Kiersten Spiegel, also a biology major, laughed when asked what she would remember most. “The real question is what won’t I remember?” she said.

According to Spiegel, a few days earlier, she had walked into the campus library — empty, quiet, unchanged — and burst into tears. “I just remembered Dr. Tiff McCurdy being up there, and me and all my friends studying for finals,” she said. Those memories were not just academic; they were personal. They were the moments that shaped her early adulthood.

She talked about meeting Dr. Yoder, her mentor, and the faculty who became something closer to family. She talked about working on campus for years, building relationships she hopes will last a lifetime. That’s how intertwined her life had become with the people at Ohio State Marion.

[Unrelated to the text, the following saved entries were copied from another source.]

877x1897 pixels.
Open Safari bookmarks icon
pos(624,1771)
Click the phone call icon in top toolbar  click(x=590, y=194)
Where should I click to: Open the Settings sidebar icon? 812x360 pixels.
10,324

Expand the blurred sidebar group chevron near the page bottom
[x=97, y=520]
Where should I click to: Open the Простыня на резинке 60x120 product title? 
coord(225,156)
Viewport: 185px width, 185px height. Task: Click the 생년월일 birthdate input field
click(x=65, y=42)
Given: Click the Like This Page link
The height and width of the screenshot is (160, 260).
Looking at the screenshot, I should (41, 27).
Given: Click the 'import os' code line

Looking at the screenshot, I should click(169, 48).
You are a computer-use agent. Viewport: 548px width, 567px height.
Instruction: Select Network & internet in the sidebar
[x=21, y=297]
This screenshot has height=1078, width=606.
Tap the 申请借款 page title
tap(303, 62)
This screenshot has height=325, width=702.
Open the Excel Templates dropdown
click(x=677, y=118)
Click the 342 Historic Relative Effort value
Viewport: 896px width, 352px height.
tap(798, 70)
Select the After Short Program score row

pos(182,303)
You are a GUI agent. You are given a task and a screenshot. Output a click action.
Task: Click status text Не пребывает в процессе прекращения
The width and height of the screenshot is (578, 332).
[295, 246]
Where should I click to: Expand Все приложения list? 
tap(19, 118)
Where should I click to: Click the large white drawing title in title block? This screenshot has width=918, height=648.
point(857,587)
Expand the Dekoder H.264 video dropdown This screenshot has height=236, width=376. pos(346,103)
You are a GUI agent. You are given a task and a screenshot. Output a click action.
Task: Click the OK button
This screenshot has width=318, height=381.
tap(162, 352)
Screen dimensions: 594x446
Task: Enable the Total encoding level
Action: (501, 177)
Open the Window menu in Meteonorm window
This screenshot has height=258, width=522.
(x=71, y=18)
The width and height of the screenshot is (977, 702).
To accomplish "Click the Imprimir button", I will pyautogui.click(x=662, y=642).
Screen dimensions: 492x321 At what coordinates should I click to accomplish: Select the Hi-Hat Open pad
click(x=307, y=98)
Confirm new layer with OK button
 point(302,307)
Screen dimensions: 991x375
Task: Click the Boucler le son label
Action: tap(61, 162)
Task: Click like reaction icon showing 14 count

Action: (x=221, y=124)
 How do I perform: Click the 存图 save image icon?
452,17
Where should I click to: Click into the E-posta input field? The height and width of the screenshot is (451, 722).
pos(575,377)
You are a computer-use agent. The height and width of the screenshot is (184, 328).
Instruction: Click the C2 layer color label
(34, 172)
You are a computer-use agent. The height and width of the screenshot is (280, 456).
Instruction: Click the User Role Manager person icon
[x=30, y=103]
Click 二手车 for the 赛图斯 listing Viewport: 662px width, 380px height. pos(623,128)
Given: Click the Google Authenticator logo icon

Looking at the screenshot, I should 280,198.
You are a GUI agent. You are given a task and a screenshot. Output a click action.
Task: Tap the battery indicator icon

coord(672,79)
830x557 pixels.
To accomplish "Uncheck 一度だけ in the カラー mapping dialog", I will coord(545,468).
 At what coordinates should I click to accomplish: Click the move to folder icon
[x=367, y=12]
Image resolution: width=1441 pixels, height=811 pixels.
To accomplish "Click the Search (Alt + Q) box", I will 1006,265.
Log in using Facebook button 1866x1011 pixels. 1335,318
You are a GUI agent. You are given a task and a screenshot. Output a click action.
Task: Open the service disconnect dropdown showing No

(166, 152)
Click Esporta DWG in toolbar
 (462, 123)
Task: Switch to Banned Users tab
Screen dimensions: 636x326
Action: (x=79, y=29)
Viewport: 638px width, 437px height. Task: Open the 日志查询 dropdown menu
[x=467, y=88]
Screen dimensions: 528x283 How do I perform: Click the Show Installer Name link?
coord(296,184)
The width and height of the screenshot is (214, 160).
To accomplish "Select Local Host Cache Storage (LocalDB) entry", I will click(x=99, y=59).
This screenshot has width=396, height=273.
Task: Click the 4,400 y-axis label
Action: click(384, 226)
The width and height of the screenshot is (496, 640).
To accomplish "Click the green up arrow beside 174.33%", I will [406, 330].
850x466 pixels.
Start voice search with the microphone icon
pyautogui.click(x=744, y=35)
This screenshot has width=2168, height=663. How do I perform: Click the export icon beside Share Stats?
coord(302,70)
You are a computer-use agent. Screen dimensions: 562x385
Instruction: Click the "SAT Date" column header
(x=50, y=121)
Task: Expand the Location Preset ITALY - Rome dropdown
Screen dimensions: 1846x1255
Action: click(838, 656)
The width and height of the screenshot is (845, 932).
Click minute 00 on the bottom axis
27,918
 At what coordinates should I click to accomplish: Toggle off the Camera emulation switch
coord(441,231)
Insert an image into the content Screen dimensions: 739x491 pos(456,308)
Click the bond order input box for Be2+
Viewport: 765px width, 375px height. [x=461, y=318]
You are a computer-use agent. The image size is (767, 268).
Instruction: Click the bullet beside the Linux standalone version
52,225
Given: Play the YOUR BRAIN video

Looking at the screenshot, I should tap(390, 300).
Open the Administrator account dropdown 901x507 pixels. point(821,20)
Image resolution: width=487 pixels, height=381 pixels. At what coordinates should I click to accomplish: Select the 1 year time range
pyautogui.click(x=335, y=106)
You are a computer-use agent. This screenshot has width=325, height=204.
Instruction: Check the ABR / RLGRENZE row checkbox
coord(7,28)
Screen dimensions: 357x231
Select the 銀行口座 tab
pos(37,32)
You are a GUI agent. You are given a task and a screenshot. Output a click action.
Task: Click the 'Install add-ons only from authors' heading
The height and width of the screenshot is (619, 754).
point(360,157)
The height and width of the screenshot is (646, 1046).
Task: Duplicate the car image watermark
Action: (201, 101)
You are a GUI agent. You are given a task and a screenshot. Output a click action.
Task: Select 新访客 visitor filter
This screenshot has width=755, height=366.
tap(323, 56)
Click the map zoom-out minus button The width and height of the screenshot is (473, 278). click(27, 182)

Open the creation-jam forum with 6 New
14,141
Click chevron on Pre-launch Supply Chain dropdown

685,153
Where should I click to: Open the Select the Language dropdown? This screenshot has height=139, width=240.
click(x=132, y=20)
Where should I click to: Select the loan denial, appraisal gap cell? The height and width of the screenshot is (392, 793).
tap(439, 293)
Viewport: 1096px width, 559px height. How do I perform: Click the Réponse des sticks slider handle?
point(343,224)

When asked what it meant to earn a degree from Ohio State, Spiegel didn’t hesitate. “To me, it’s all about The Ohio State University at Marion,” she said. “I feel like I grasped so much more knowledge here than I ever could have anywhere else, because of how invested the faculty are in every student.”

Her immediate plans include hoping to earn a job on campus, a master’s degree in clinical trial design, and eventually medical school. “My overall life goal is to become a doctor and do clinical trials,” Spiegel said with the kind of conviction that comes from knowing exactly who helped her get this far.

Although regional campus students officially graduate with their counterparts from all Ohio State campuses Sunday, December 21, 2025, at the Schottenstein Center in Columbus, Ohio State Marion has built a tradition of offering a smaller more intimate graduation celebration on campus with for those who attended Ohio State Marion for the entirety of their undergraduate degree. The hourlong ceremony also celebrated those students reaching the halfway milestone and earning an associate of arts degree, only available on Ohio State’s regional campuses.